A little later at a seaside diner, the same girl was struggling with her dessert. "I can't see," she complained huskily as the melting ice cream slithered from her spoon. "Well, you can feel, can't you?" said her escort. Just within earshot, a waitress hefted her tray with barely controlled anger at the callous young man.

Some hours later, the girl walked into her hotel room. Slowly she took off her dark glasses and peeled heavy strips of adhesive tape from her eyelids. Her night-black eyes blinked in the sudden brightness. "My God," said Actress Anne Bancroft to the fellow actor who had accompanied her. "I never knew this room was so beautiful."

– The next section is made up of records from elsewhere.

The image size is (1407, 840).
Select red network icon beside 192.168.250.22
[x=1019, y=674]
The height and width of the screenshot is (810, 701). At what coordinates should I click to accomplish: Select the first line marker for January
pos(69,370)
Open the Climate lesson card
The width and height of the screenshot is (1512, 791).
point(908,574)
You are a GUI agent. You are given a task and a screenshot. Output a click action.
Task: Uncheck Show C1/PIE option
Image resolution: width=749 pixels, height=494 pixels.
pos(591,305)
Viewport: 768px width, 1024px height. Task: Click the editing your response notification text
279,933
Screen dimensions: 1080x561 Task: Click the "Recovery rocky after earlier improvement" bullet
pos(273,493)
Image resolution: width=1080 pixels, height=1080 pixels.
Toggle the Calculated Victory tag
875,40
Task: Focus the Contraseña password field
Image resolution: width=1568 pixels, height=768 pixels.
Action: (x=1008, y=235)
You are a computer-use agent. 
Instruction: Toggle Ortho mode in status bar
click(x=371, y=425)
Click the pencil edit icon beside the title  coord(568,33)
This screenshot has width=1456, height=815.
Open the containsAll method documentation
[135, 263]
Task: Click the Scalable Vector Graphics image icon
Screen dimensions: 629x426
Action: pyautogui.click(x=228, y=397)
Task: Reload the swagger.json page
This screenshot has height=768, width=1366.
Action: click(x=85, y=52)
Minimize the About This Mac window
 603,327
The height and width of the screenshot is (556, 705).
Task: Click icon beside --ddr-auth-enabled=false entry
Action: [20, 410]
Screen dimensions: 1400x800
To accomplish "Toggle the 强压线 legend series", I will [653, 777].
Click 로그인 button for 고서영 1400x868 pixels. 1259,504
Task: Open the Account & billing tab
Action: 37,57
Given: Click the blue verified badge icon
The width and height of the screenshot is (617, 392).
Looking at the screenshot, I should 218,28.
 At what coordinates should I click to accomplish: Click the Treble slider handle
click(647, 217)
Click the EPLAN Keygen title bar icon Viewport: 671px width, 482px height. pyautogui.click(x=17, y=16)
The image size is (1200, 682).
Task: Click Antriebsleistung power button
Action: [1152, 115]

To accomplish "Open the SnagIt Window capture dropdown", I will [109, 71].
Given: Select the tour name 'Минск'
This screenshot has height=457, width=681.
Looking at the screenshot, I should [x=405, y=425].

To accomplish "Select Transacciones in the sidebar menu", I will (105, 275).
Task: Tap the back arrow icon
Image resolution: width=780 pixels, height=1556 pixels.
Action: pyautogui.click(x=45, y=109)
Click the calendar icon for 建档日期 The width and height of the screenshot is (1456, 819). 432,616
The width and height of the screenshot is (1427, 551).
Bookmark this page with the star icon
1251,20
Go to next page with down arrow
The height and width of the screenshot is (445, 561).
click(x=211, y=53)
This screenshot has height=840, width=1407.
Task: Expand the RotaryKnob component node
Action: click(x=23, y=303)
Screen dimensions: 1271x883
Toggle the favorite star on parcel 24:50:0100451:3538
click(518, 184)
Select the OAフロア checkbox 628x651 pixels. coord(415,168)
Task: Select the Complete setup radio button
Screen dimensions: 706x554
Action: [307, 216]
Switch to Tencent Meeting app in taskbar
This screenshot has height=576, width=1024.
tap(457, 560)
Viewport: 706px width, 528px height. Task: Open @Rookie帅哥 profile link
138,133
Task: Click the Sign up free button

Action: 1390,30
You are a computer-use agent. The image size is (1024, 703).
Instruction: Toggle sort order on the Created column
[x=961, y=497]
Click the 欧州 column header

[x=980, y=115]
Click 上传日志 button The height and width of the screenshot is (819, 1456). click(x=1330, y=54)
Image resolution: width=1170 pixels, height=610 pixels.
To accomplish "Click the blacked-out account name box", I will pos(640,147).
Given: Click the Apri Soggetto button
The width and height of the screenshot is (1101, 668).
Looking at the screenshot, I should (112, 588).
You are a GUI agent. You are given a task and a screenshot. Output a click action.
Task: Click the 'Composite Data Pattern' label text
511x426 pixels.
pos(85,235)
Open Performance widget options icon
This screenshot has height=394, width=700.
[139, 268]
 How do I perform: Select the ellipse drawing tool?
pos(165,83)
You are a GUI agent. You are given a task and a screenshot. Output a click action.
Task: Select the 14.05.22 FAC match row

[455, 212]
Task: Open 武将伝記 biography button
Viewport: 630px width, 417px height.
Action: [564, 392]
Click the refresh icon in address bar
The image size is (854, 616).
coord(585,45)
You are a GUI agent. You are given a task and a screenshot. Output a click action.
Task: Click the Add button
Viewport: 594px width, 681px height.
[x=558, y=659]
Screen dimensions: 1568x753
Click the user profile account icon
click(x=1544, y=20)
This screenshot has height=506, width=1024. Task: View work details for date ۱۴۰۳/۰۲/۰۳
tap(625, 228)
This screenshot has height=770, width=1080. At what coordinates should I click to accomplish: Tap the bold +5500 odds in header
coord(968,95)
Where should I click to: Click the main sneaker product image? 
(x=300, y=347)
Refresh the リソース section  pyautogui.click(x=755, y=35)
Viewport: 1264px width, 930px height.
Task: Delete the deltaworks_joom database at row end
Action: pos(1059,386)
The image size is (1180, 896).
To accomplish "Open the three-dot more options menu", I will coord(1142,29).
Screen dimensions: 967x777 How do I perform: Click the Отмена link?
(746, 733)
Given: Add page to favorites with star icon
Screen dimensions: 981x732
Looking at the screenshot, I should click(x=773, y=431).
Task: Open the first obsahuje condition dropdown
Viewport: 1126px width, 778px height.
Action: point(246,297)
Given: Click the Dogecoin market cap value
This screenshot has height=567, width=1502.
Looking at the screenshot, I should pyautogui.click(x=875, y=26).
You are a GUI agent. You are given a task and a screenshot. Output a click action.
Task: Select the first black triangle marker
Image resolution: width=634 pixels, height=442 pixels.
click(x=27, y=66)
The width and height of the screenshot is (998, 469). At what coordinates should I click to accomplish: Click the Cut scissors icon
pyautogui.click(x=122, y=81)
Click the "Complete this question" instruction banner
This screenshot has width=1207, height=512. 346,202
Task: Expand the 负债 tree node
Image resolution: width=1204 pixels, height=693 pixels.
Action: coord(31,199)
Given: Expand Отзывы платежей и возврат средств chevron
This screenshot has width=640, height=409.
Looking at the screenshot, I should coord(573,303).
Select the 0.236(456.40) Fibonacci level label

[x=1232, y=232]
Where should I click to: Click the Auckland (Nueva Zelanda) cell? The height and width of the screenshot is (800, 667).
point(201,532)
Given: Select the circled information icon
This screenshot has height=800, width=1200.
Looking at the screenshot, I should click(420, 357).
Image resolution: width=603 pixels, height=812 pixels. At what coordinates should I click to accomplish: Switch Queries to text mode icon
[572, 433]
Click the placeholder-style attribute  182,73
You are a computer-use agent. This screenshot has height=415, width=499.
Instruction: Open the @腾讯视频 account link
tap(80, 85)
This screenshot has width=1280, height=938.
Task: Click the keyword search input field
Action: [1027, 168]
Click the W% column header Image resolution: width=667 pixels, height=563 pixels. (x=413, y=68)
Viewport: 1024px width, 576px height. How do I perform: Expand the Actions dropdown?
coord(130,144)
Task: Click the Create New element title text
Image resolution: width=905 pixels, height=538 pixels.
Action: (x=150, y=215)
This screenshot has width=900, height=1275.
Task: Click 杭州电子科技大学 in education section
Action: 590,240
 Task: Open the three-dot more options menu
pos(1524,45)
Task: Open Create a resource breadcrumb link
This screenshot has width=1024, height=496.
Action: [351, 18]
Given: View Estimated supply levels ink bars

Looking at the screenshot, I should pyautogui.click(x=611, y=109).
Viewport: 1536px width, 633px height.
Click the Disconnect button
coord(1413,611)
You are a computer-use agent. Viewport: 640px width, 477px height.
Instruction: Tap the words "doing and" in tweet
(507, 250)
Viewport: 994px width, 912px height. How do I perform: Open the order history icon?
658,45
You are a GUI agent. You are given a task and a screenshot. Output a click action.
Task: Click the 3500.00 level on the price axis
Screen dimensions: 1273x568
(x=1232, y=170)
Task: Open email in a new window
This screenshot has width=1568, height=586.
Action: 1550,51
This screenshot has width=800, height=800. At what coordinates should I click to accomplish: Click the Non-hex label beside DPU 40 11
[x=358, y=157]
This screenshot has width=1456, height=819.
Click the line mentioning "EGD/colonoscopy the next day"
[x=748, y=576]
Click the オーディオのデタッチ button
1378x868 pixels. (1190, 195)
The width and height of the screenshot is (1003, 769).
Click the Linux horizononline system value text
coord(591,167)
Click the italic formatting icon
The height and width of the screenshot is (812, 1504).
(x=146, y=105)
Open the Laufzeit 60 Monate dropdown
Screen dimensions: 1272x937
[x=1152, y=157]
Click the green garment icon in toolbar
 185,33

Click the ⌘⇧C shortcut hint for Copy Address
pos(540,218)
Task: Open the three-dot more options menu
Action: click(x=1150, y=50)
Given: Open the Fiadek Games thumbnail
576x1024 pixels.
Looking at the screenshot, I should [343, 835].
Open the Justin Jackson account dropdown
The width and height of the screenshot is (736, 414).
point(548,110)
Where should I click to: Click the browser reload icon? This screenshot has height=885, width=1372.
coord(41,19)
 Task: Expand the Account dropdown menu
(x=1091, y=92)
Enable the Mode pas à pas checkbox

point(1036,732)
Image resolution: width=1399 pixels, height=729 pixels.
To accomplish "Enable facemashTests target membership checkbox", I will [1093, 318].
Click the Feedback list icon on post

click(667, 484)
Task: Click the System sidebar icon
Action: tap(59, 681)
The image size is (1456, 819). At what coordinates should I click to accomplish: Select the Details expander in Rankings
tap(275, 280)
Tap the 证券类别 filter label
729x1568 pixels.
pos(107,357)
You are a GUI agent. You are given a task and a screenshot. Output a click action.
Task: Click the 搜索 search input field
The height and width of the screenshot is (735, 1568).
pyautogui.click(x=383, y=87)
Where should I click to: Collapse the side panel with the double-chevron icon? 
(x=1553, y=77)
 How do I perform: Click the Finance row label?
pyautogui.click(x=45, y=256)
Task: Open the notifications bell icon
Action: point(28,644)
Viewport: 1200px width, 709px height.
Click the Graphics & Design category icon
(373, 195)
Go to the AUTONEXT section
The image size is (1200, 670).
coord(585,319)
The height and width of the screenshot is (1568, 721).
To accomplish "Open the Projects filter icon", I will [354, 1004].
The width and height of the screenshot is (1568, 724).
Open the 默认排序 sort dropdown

From now on, there would always be the memory of the fear she experienced during her experiment with blindness. After weeks of work, Actress Bancroft was beginning to understand that last dimension of the role for which she was preparing. Already a part of her was onstage, creating with incredible vitality a superior human being: half-blind Anne Sullivan, whose stubborn skill lit up life itself for a deaf, blind and mute child named Helen Keller. Already, Anne Bancroft was The Miracle Worker of Playwright William Gibson's impressive new play (TIME, Nov. 2).

Beginning of an Era. Even for the vast and vocal audience that recognized the Bancroft talent two years ago in Gibson's Two for the Seesaw, this season's Bancroft is a stunning spectacle. As Gittel Mosca, the heartbroken Bronx-to-Bohemia hoyden of Seesaw, the young star still had an uncertain luster. There was a feeling that perhaps the black-stockinged beatnik was only playing herself. What would happen if she really had to act?

With her second Broadway role, Anne Bancroft has given her answer—and upstaged her contemporaries. At the summit of the American theater, Julie Harris, Geraldine Page and Kim Stanley have a brilliant new competitor. Such names as Hayes, Cornell and Fontanne ring distant on the ear—echoes from another generation. "We've come to the end of gracious ladies in the theater," says Producer Harold S. (Fiorello!) Prince. "Why, I don't know. But this girl Bancroft is the greatest there is. She marks the beginning of an era."

Somehow, the fresh and volatile Bancroft talent carries extra surprise, for the brief Bancroft career is a thunderous theatrical cliche. Even the name is a typical Hollywood banality: 28 years ago when she was born, Anne Bancroft was Anna Maria Italiano. She was the kid who scribbled on the back wall of her apartment house, "I want to be an actress," and who kept showing off for the handsome stranger whom she took to be a

Hollywood producer—until she discovered that he drove an ice truck.